Старчески болтливый Фредерикс как-то при случайной встрече сказал:
– Ужас, батенька! Александра Федоровна кричала на государя: «Николя! Ты совсем подпал под влияние русофили Столыпина!» Скажи мне, дорогой Петр Аркадьевич, что это такое – русофиля?..
Деликатно не договаривая, барон хотел знать, как ему, немцу-то, дальше быть? Столыпин успокоил старого кавалериста:
– Государыня по своей женской сути, видимо, не то в газетах прочитала.
А какое «не то!» официальный Манифест прямо провозглашал:
– «Государственная Дума должна быть русской и по духу.

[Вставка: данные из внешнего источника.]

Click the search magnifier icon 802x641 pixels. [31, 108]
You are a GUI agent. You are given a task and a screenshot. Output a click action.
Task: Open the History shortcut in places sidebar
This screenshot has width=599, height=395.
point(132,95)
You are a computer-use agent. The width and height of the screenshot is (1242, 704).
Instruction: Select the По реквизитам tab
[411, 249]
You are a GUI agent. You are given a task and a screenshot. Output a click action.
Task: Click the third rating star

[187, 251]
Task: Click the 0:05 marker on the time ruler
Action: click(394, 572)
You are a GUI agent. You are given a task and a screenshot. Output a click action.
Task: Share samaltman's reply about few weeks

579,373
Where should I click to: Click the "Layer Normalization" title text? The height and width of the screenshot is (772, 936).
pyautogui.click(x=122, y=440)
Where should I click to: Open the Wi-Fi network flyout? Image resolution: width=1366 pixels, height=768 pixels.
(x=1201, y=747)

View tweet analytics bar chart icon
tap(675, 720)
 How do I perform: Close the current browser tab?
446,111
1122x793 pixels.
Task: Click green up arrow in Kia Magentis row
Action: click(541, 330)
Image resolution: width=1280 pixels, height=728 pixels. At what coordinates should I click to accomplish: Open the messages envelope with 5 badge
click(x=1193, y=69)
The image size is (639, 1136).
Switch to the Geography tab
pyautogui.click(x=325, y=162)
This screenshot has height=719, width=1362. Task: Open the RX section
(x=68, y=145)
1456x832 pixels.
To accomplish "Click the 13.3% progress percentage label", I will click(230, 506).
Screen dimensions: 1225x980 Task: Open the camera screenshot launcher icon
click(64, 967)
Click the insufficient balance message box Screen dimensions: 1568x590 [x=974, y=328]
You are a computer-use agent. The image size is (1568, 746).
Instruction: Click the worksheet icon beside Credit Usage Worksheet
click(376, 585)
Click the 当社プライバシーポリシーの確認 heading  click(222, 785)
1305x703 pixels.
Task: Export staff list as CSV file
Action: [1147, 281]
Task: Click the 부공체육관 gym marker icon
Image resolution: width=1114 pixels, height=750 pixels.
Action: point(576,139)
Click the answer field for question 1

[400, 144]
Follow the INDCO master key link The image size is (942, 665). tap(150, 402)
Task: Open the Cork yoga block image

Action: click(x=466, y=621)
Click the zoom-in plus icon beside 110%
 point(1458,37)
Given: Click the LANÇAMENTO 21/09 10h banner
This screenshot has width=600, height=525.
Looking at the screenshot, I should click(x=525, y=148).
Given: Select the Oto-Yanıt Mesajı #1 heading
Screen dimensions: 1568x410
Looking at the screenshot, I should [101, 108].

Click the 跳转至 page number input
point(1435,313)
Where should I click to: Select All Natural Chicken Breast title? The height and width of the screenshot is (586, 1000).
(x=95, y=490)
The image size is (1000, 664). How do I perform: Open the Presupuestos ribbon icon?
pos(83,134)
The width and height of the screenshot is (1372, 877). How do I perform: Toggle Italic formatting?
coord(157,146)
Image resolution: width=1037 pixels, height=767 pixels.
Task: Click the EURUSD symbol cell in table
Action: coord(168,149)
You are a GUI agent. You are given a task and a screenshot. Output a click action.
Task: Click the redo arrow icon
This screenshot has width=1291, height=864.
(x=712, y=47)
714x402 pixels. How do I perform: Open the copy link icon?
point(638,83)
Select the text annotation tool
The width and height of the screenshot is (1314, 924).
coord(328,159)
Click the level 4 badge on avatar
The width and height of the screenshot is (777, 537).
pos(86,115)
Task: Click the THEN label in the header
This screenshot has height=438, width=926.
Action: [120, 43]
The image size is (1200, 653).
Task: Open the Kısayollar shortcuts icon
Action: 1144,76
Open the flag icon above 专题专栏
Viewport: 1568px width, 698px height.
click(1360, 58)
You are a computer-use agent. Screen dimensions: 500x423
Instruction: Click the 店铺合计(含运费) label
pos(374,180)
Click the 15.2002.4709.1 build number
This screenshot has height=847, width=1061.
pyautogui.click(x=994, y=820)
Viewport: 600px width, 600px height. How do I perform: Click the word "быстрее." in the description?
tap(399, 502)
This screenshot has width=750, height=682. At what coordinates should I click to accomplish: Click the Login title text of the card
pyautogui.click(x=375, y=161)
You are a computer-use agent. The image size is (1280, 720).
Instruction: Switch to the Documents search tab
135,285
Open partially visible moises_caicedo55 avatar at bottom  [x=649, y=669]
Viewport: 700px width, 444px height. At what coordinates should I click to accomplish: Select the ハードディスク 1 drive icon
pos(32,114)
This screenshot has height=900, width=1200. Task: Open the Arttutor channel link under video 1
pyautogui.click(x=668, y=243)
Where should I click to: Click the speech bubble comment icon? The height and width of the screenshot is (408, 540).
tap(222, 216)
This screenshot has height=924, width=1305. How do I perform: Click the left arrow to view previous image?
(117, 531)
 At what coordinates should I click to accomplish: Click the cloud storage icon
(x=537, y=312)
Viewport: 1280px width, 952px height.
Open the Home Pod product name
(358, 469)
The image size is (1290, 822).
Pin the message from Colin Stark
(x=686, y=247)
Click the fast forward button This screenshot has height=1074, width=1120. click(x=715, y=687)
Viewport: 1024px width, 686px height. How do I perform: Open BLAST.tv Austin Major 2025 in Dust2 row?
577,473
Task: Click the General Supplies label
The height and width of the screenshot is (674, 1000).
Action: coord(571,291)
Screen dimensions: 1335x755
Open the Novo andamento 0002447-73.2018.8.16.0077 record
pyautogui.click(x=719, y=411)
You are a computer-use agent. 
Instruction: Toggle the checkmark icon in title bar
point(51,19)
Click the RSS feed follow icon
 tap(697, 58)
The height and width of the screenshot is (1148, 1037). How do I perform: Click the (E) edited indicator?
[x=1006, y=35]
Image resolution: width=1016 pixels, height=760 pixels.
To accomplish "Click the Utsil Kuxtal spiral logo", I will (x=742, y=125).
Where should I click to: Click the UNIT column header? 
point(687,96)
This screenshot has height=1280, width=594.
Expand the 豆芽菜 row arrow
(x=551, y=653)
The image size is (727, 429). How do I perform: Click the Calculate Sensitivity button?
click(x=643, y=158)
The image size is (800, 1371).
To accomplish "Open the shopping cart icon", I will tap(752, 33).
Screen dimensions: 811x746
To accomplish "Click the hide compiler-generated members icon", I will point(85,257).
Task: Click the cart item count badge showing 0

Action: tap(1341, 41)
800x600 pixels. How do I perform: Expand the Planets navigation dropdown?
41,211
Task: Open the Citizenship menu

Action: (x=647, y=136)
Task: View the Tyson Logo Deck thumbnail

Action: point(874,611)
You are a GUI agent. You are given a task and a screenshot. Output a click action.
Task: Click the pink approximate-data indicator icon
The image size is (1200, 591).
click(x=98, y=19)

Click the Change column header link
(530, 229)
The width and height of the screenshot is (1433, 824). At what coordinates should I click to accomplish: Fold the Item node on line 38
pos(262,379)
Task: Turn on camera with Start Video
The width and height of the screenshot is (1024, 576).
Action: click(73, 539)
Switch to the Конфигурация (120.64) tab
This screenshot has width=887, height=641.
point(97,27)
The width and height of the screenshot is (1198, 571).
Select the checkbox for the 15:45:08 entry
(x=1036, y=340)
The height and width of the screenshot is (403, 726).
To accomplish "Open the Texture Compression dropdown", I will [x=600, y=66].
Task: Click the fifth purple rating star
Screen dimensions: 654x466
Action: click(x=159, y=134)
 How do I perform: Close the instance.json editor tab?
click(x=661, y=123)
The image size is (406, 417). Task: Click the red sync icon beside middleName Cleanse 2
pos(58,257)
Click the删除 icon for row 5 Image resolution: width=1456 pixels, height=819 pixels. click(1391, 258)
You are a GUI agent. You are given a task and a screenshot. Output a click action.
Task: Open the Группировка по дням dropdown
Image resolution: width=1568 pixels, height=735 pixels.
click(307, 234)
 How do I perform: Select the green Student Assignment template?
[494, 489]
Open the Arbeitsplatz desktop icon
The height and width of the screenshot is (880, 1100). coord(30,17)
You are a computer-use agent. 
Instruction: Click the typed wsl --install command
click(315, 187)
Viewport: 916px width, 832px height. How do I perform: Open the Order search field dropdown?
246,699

Иные народности должны иметь в Государственной Думе представителей нужд своих, но не должны и не будут являться в числе, дающем им возможность быть вершителями вопросов чисто русских».
Столыпин почти открыто говорил о засилье грузинского землячества в Думе и польского «коло»; в прежней Думе Кавказ имел 29 депутатов, а Польша аж 36… и ни единой русской души с той окраины! Как ни парадоксально, в покоренной Польше русское и белорусское крестьянство до сих пор было на положении быдла. Может, и это он имел в виду, в очередной раз отвечая Толстому:
«Искусственное в этом отношении оскопление нашего крестьянина, уничтожение в нем врожденного чувства собственности ведет ко многому дурному и, главное, к бедности.
А бедность, по мне, худшее из рабств…
Смешно говорить этим людям о свободе или свободах. Сначала доведите уровень их благосостояния до той по крайней мере наименьшей грани, где минимальное довольство делает человека свободным…»
3 июля стало последним днем революции.
Из 442 депутатов Третьей Думы триста составляли представительное большинство. Отныне председателю правительства не придется каждый раз оглядываться на левые-правые кресла… Так он удовлетворенно думал. А пока… пока маленькое сумасшествие!
Он лихо повернулся на одном каблуке и велел Недреманному оку:
– А прикажи-ка заложить открытое ландо. Парой гнедых!
Пока полковник размышлял над непривычным выездом, Столыпин рысцой пробежал по дорожкам парка. Там слышалась какая-то веселая возня и голоса гувернеров и гувернанток:
– Да пожарным, пожарным звоните! Чтоб с лестницами…
– Как без лестниц… Мне и до первого сучка не подтянуться.
– Мне-то и глянуть страшно…
Но страшного ничего не было. Дурачились дети по такой прекрасной июльской погоде. Карапуз Аркаша, воспользовавшись болтовней своих смотрителей, полез на липу, как на грех, до земли спустившую сучья. Чем не лестница? Надо же показать мужское превосходство! Вот он и показывал – голопузой обезьянкой покачивался уже на высоте трех метров, летняя матроска задралась до пупка, да и штанишки могли вот-вот сползти на руки беспомощно столпившихся нянюшек. Куда им по липам лазить! Уже десятилетняя Ара на выручку ринулась. Чего доброго, и пятнадцатилетняя Елена следом пустится! Она уже стращала проказника да и младшую сестрицу заодно:
– Вот я вам задам трепку!.. Не как па, без жальбы!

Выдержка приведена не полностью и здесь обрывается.